The public health impacts of not having clean water are obvious. At the beginning stages of the coronavirus pandemic, Native Americans were 3.5 times more likely than their White neighbors to be stricken with the illness. Unsurprisingly, the disproportionate incidence of covid-19 in Indian Country has been strongly correlated with the lack of indoor plumbing and access to clean water.

When you lack running water to wash your hands, or you share an outdoor latrine with other households, or you can’t isolate because you’re forced to drive to a water collection point used by the whole community to fill your plastic water buckets for the week, limiting exposure to a potentially lethal virus becomes nearly impossible.

Concerted efforts by tribal governments, urban Indian organizations and the Indian Health Service to provide vaccines to tribal members have slowed the incidence of covid among tribal members. But Alaska Natives and American Indians still have the highest hospitalization and death rates of any ethnic group. Tribal elders were hit particularly hard by covid, a devastating loss of Indigenous culture.

Native communities have chronically lacked access to clean and safe water for decades; the consequences of federal government inaction were simply laid bare by the pandemic. The lack of clean, piped water is not just a Native American predicament. In other rural areas outside of reservations, some households don’t have clean piped water. But nowhere else is the problem as concentrated as in Indian Country.

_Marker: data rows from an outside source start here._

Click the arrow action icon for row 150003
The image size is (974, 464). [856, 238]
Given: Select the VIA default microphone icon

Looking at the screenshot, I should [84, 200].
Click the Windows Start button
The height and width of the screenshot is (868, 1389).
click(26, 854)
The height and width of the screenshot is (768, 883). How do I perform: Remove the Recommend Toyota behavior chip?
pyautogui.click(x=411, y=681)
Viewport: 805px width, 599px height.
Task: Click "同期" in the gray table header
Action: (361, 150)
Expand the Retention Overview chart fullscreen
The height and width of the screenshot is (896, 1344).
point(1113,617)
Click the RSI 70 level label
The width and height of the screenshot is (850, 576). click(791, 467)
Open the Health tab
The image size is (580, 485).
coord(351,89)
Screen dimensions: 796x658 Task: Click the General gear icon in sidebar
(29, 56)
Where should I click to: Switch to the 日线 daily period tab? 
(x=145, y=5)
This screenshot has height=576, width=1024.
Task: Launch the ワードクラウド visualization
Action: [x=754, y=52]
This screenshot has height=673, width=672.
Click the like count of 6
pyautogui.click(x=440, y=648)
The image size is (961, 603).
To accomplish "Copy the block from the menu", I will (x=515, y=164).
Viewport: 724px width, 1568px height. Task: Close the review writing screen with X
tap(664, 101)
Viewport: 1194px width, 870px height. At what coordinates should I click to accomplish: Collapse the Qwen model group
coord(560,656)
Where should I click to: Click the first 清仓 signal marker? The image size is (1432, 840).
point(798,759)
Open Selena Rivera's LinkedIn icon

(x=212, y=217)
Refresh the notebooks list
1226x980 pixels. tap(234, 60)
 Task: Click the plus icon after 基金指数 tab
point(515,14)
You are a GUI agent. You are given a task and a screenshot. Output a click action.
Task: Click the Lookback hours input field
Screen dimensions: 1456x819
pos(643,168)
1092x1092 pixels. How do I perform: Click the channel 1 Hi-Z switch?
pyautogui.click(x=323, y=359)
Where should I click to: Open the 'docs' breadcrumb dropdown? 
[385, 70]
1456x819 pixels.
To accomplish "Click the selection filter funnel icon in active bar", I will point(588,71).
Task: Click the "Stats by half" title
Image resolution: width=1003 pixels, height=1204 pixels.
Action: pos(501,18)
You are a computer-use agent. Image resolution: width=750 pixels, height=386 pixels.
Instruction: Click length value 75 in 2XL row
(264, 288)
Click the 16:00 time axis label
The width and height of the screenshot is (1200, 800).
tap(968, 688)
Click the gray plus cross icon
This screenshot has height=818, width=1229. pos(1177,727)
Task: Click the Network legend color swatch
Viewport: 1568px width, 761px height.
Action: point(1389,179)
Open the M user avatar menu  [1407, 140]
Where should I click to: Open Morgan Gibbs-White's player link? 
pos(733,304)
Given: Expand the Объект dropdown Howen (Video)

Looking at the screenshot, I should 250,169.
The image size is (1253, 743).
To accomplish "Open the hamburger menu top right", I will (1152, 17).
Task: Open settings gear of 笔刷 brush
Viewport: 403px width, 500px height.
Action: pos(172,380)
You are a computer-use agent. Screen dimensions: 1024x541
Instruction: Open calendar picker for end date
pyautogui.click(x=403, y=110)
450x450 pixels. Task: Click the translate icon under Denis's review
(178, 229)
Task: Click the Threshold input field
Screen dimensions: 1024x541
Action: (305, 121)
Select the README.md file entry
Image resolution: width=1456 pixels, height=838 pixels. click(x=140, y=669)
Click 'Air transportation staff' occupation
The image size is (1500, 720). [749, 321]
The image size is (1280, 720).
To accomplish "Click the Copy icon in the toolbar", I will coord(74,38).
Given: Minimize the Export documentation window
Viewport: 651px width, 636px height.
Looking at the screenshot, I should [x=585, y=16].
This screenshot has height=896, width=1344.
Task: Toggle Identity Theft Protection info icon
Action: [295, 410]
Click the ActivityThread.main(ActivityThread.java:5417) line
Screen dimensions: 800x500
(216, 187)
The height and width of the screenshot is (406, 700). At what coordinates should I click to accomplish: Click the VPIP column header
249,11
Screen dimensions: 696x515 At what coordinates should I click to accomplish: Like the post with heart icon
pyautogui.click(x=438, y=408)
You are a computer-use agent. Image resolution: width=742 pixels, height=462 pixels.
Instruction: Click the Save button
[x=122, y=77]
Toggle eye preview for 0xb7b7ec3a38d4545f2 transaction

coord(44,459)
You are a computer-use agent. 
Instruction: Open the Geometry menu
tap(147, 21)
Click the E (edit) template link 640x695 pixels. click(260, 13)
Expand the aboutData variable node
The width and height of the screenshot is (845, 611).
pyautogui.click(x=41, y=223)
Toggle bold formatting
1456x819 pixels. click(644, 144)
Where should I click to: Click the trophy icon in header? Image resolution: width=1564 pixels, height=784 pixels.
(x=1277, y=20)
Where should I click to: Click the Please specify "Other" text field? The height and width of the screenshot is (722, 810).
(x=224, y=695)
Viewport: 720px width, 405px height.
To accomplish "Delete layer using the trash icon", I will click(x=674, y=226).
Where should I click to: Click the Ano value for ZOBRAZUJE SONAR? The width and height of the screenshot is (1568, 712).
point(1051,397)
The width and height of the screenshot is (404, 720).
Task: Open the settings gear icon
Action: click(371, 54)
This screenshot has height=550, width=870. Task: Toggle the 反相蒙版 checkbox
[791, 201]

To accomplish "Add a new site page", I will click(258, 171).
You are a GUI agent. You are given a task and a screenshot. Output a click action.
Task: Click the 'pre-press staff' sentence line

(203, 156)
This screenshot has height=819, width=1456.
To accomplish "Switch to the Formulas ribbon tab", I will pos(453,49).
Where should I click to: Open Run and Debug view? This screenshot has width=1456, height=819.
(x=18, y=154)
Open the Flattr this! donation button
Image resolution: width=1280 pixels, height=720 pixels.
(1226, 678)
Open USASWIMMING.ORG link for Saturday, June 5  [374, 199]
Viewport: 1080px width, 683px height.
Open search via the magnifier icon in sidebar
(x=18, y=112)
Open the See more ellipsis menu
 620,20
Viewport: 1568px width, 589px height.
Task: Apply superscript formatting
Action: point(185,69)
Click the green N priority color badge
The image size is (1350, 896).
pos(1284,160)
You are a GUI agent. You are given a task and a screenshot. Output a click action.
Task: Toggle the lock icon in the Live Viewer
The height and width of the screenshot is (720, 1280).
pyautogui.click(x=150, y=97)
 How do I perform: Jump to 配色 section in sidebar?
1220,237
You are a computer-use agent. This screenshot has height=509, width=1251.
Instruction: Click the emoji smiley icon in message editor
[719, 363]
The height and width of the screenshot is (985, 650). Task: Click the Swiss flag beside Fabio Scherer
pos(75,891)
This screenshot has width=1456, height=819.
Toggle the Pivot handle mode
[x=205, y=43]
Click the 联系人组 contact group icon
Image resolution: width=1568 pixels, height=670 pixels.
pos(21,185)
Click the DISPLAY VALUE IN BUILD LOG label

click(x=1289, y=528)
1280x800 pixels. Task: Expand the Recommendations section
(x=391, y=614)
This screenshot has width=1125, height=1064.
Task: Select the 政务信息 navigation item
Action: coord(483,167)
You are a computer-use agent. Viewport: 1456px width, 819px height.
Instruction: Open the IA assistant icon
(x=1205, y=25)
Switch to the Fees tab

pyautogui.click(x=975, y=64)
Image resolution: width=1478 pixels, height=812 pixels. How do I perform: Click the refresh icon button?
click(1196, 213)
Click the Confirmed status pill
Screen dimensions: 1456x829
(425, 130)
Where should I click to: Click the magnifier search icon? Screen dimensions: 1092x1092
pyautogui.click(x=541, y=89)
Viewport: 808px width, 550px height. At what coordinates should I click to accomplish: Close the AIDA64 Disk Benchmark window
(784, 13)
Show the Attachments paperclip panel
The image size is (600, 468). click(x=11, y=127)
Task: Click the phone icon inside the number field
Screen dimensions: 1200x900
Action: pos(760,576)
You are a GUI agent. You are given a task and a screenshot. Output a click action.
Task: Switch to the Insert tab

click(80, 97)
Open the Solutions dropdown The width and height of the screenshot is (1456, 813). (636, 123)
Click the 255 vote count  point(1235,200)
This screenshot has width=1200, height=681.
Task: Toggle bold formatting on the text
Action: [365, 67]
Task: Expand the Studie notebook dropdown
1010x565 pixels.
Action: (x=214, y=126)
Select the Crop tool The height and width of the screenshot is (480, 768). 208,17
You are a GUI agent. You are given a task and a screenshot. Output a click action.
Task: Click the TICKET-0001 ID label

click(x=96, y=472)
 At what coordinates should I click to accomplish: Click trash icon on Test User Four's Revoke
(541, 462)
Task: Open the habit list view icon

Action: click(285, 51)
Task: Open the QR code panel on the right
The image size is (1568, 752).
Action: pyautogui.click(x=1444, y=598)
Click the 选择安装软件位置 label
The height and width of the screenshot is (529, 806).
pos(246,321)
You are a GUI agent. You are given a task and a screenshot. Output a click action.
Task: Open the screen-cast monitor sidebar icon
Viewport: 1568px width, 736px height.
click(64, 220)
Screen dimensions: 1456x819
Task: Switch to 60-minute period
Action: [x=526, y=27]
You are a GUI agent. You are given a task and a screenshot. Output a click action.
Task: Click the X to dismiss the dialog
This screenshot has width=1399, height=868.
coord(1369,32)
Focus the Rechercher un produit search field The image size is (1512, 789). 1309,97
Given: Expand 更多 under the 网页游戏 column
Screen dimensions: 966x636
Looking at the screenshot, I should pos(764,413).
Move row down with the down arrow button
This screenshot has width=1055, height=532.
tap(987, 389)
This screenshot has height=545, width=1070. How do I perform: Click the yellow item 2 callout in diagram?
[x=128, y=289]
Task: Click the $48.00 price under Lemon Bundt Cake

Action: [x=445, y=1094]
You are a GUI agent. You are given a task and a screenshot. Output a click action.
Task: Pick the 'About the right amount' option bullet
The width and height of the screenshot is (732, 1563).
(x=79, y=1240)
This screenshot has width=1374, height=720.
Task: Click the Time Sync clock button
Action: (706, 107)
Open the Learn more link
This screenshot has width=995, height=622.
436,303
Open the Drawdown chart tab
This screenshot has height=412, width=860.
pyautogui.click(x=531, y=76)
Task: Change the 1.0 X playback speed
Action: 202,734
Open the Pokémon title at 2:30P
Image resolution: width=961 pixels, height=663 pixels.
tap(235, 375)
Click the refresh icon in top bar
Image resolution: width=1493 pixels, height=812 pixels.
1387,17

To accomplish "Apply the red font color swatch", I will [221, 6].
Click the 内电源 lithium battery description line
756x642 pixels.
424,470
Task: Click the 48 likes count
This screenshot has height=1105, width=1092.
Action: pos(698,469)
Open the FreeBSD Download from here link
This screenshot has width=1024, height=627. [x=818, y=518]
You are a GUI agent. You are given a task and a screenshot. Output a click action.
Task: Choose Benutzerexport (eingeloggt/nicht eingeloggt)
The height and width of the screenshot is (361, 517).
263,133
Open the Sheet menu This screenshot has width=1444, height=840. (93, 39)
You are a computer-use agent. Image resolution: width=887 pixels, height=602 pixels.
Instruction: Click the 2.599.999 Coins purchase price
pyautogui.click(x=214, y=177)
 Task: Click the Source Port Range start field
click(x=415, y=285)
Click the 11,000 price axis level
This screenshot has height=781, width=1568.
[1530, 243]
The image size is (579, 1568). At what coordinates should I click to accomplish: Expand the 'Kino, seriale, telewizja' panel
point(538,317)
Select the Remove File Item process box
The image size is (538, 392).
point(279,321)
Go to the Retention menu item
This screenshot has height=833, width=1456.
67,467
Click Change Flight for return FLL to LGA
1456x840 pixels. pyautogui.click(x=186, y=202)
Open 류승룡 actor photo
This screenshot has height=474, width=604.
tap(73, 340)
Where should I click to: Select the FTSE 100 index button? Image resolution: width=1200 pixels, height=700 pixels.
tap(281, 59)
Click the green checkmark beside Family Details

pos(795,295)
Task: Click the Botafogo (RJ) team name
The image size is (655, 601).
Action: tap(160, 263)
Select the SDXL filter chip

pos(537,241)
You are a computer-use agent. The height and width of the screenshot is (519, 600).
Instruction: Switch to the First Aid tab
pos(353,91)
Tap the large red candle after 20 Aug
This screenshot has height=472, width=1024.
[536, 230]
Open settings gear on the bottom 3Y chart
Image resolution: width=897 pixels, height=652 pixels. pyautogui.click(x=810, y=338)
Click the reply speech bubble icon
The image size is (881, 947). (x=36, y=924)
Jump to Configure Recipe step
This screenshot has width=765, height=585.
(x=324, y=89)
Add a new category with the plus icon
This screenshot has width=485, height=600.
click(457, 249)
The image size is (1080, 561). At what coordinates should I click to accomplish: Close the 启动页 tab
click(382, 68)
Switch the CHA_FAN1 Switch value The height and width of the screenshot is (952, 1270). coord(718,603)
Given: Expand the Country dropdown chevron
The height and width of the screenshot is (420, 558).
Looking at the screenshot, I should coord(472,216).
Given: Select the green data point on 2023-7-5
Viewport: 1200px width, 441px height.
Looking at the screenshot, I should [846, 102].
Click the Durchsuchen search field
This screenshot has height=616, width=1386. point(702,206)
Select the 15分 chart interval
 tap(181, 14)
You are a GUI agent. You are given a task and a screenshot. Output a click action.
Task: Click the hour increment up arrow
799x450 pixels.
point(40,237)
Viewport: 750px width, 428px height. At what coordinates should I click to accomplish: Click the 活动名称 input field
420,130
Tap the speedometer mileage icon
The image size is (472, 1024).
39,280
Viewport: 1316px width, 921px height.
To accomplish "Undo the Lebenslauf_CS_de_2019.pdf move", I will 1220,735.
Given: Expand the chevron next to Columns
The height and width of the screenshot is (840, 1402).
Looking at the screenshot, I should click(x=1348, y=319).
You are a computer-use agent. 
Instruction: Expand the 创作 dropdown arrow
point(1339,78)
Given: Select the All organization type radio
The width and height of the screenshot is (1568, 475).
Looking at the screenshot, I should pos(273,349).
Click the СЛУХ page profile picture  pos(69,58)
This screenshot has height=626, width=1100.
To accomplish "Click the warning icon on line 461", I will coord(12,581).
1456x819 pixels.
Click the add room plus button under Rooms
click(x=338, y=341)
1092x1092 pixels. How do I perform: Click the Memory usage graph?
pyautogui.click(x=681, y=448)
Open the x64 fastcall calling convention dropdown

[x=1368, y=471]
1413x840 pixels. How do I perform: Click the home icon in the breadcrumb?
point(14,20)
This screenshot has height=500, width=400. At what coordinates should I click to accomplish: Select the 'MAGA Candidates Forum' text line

Moreover, the United States owes a special obligation to its Indigenous citizens. The federal government appropriated their lands in exchange for the promise that the tribes would have permanent, livable homelands where they could prosper and thrive. That promise has gone unfulfilled in countless ways, and it is meaningless if Native American homes do not have clean water.

This problem is not intractable. It simply requires properly funding and constructing the necessary systems. At least one solution has been authorized since 1959, when Congress created the Indian Health Service’s sanitation facilities construction program. Several other federal programs are intended to address the problem, but all have fallen short.

There have been encouraging signs that the Biden administration and members of Congress recognize the injustice. This year, the White House’s Domestic Policy Council has held two listening sessions on Native Americans’ access to clean drinking water. Resolutions have been introduced in both the House and the Senate acknowledging the federal government’s responsibility to provide clean water to tribes. Sens. Michael F. Bennet (D-Colo.) and Martin Heinrich (D-N.M.) have introduced the Tribal Access to Clean Water Act of 2021, which would fund the unmet need in four federal agencies that administer programs addressing clean water infrastructure in Indian Country, for a total of $6.8 billion.

Each of the infrastructure packages now under consideration by Congress would dedicate significant resources for clean drinking water systems nationwide; but a specific, targeted appropriation such as the Tribal Access bill is what is desperately needed.

Investing in clean water infrastructure has far-ranging benefits: It creates good-paying jobs, nurtures future generations and offers the chance to address long-standing and persistent racial injustice. The Indian Health Service has noted that every dollar it spends on sanitation facilities to serve Native American homes has at least a 20-fold return in health benefits.

The current emphasis in Washington on infrastructure improvement and addressing racial justice provides a once-in-a-generation opportunity to correct a shameful state of affairs that has been allowed to persist for far too long.